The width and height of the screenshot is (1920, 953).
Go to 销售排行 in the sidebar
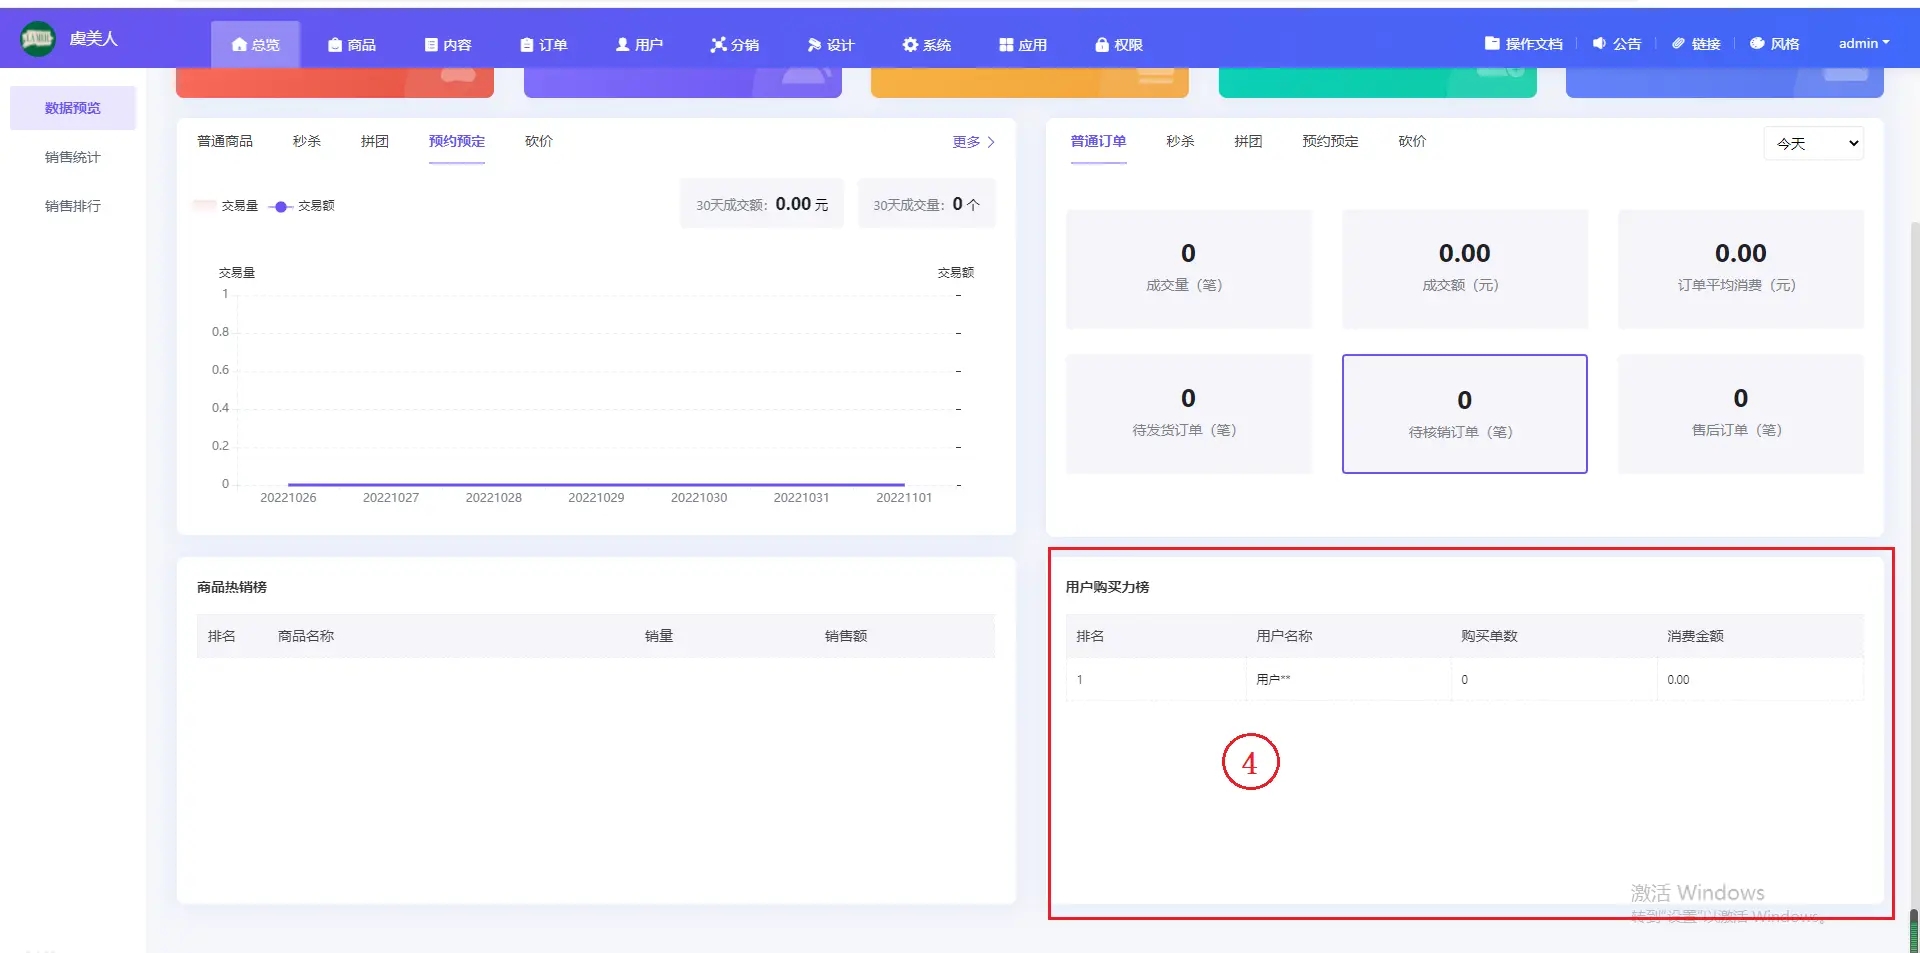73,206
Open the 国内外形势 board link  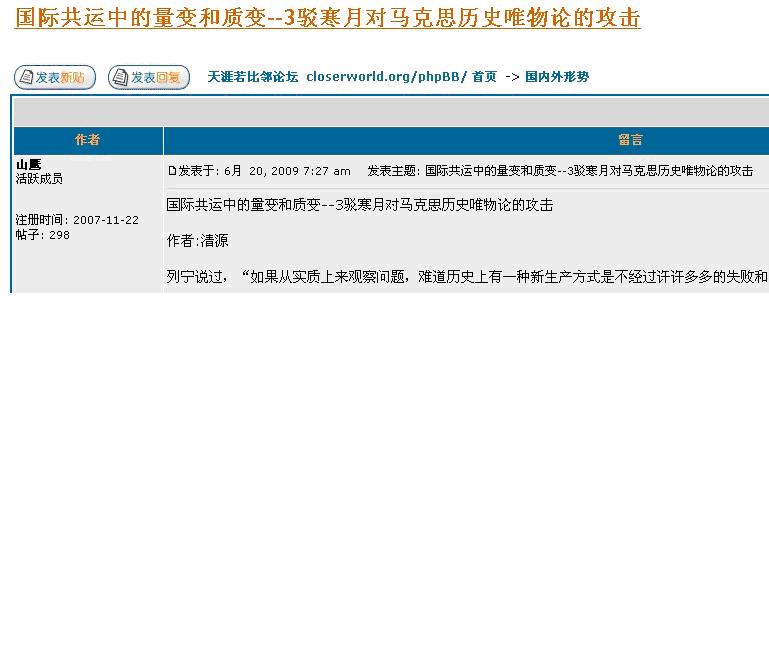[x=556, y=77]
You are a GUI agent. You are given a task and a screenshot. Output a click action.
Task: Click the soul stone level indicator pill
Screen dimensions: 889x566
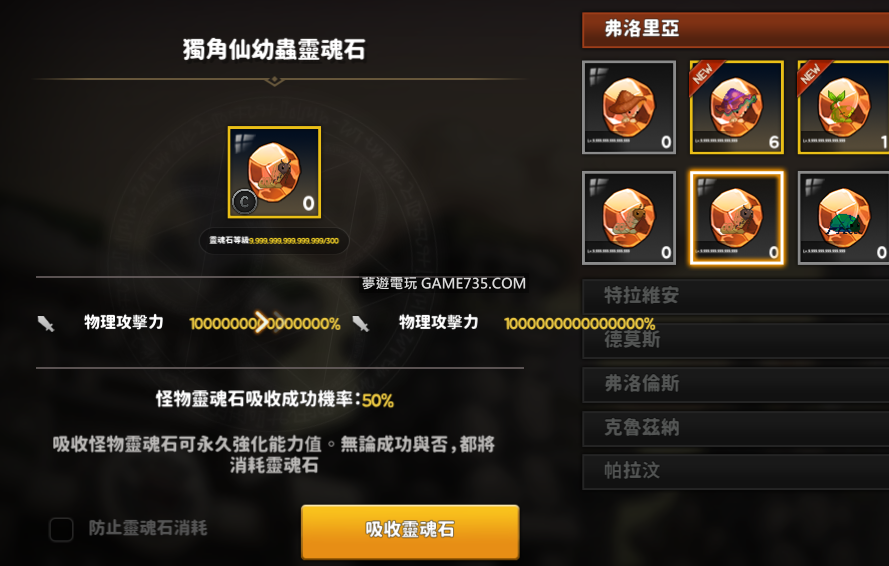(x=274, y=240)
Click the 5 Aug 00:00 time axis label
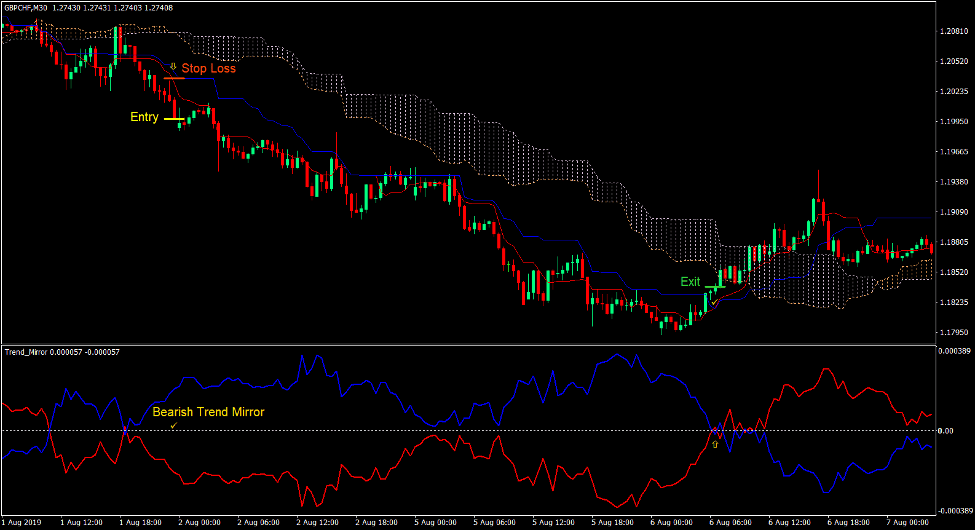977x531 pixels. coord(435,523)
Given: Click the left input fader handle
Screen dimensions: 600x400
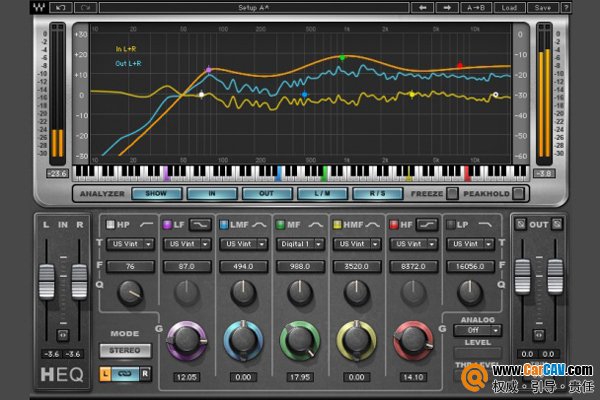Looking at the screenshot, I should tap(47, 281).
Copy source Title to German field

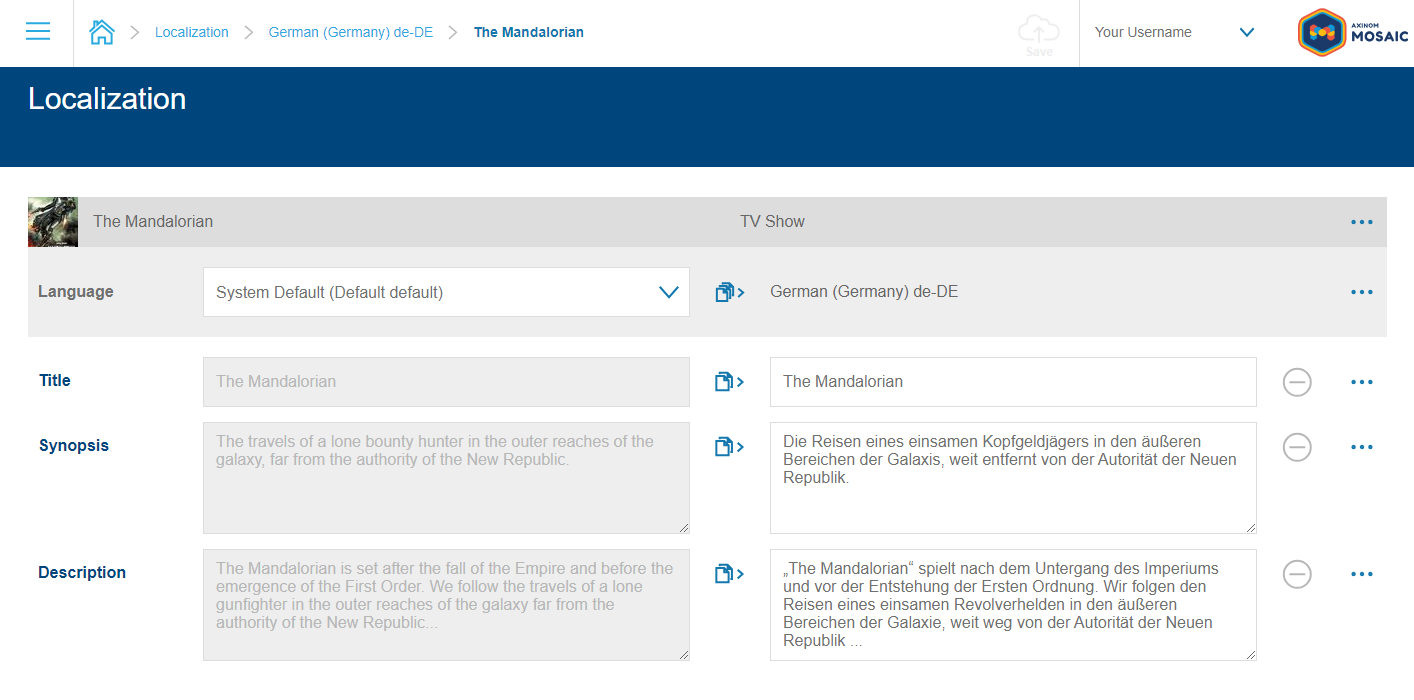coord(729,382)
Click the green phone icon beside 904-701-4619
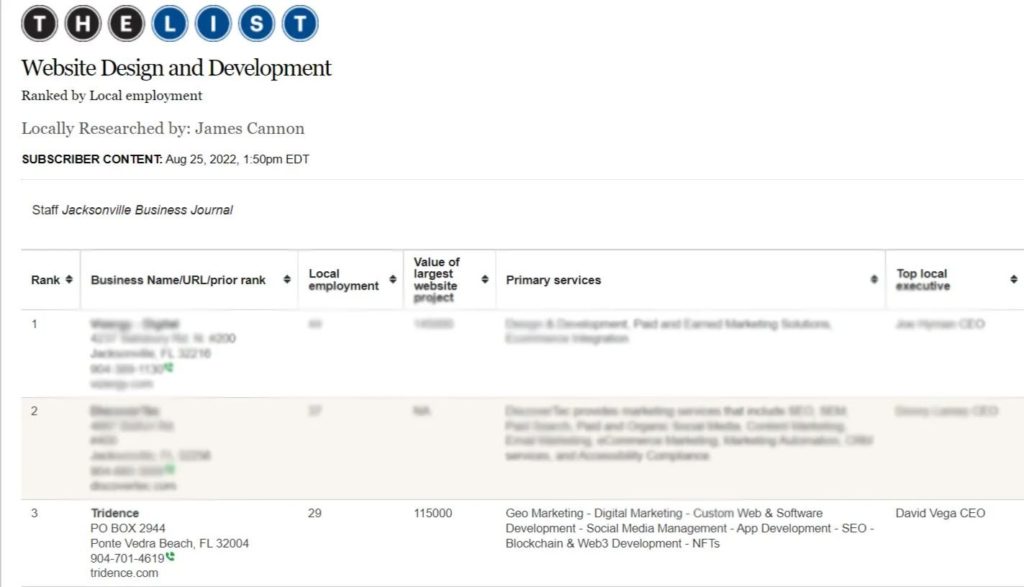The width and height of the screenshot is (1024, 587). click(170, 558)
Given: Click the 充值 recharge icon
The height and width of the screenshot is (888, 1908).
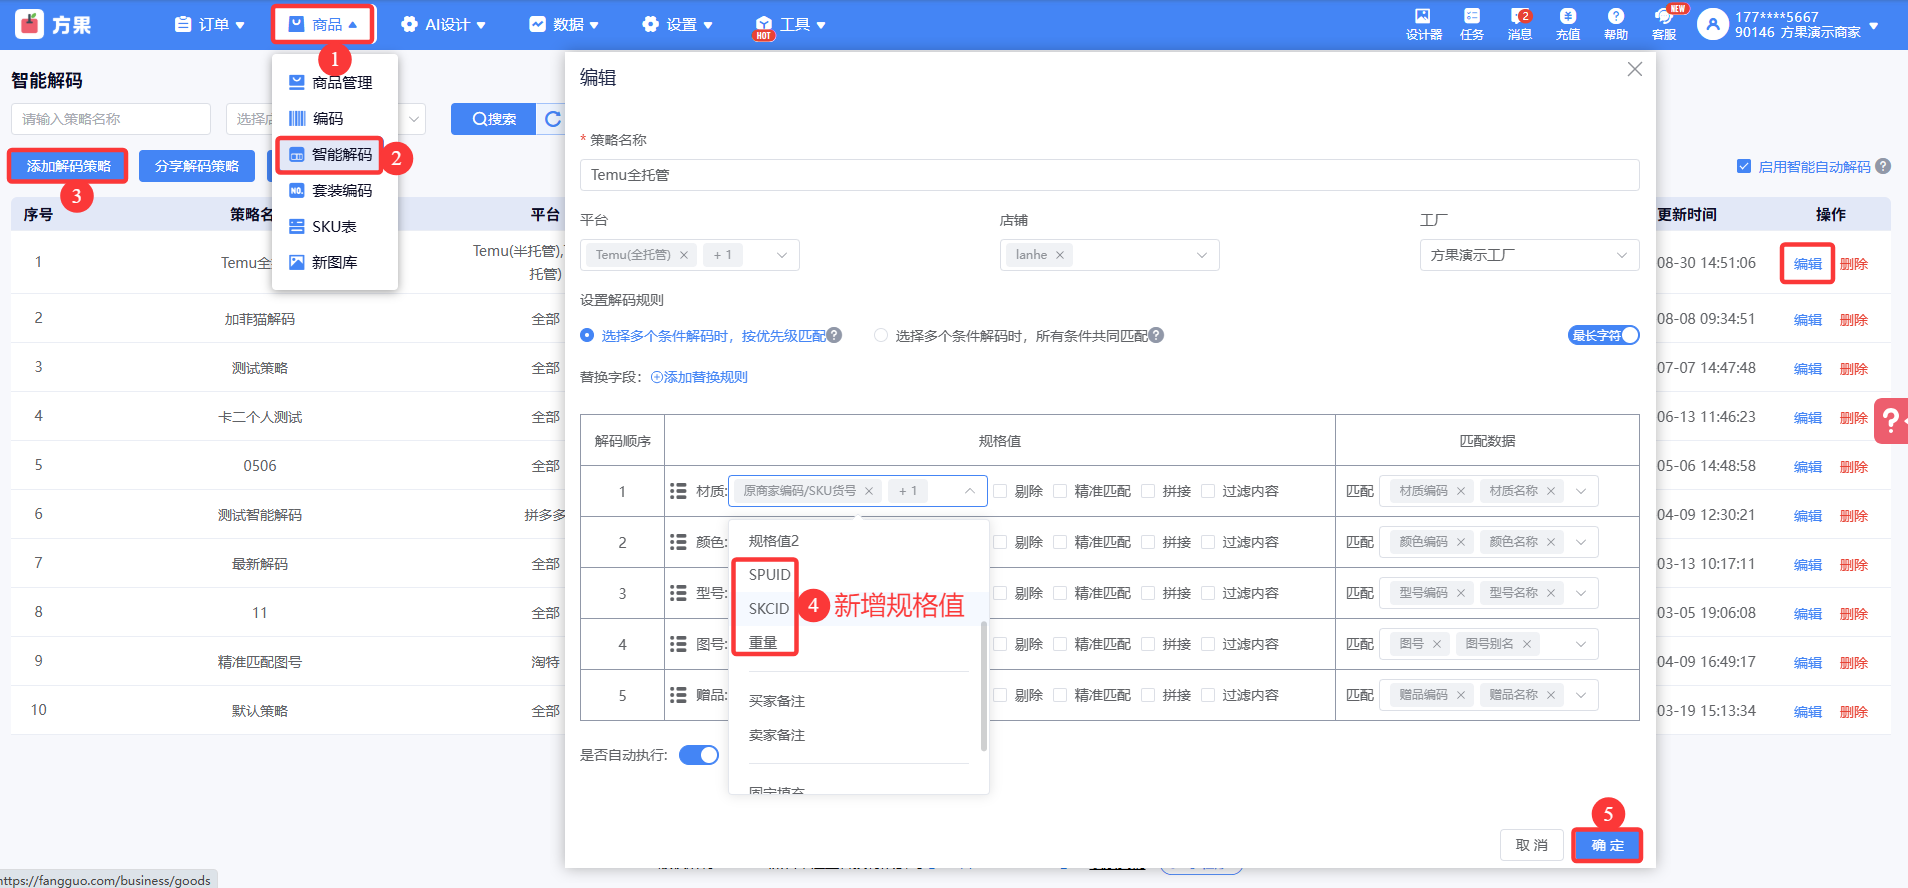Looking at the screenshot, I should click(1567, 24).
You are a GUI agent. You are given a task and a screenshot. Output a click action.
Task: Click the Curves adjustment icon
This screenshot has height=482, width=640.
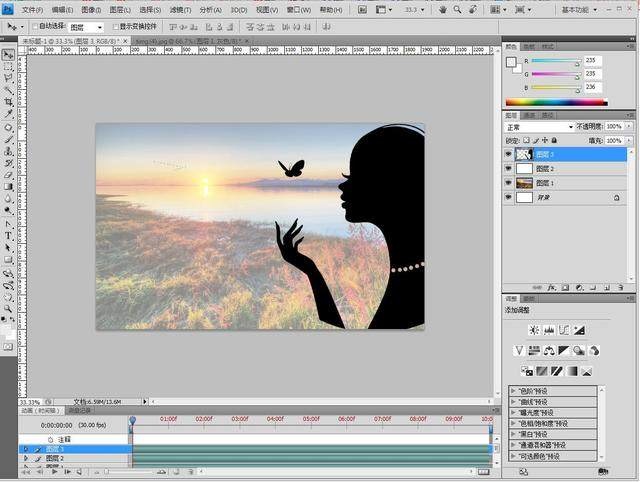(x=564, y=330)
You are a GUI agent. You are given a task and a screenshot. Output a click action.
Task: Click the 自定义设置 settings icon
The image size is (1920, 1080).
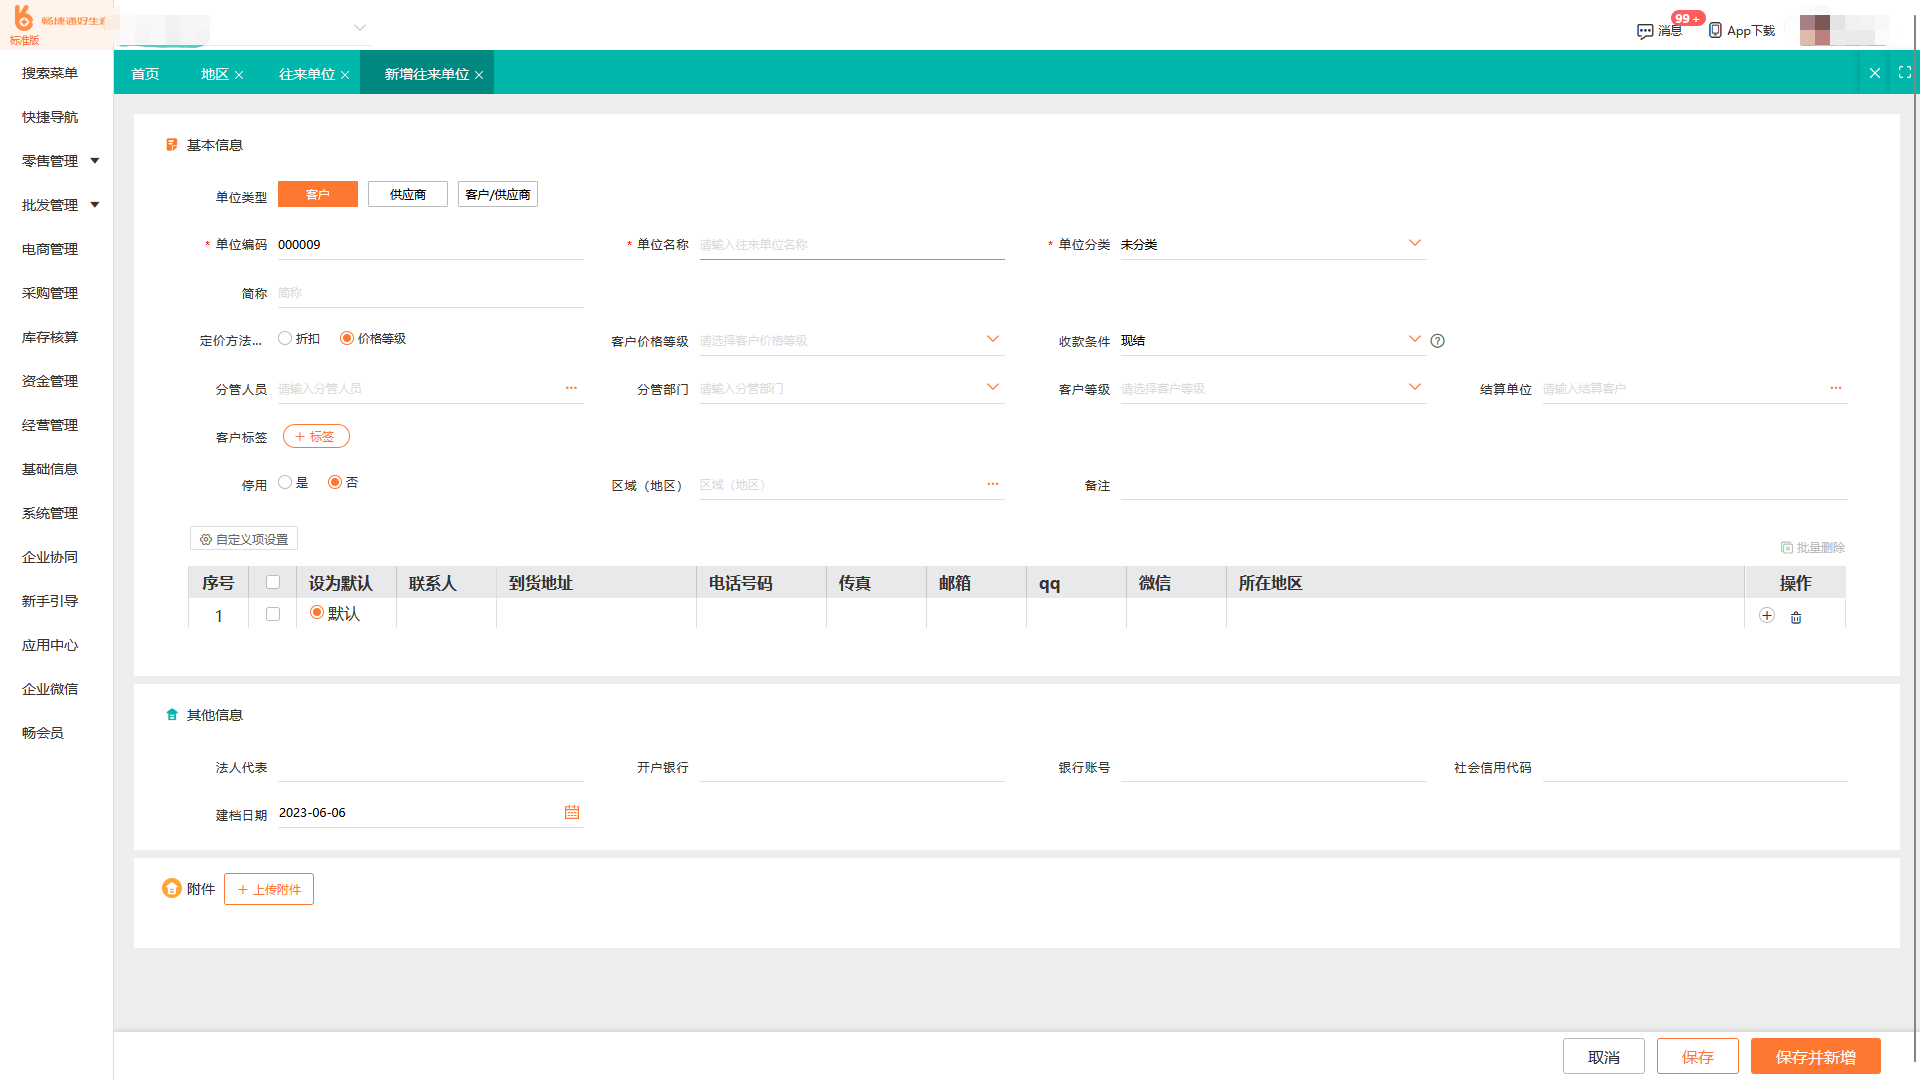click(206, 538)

**PROMPT**
Skipping the pictures, print the lines in the listing above exactly as written, starting at the line with "Click the 5 Aug 00:00 time axis label" and ending at the line with "Task: Click the Curves adjustment icon", both included.

**RESPONSE TO THIS EXERCISE**
Click the 5 Aug 00:00 time axis label
977x531 pixels. coord(435,523)
Given: Click the left input fader handle
Screen dimensions: 600x400
Looking at the screenshot, I should tap(47, 281).
Copy source Title to German field

coord(729,382)
Click the green phone icon beside 904-701-4619
The width and height of the screenshot is (1024, 587). click(170, 558)
Given: Click the 充值 recharge icon
The height and width of the screenshot is (888, 1908).
Looking at the screenshot, I should click(1567, 24).
You are a GUI agent. You are given a task and a screenshot. Output a click action.
Task: Click the Curves adjustment icon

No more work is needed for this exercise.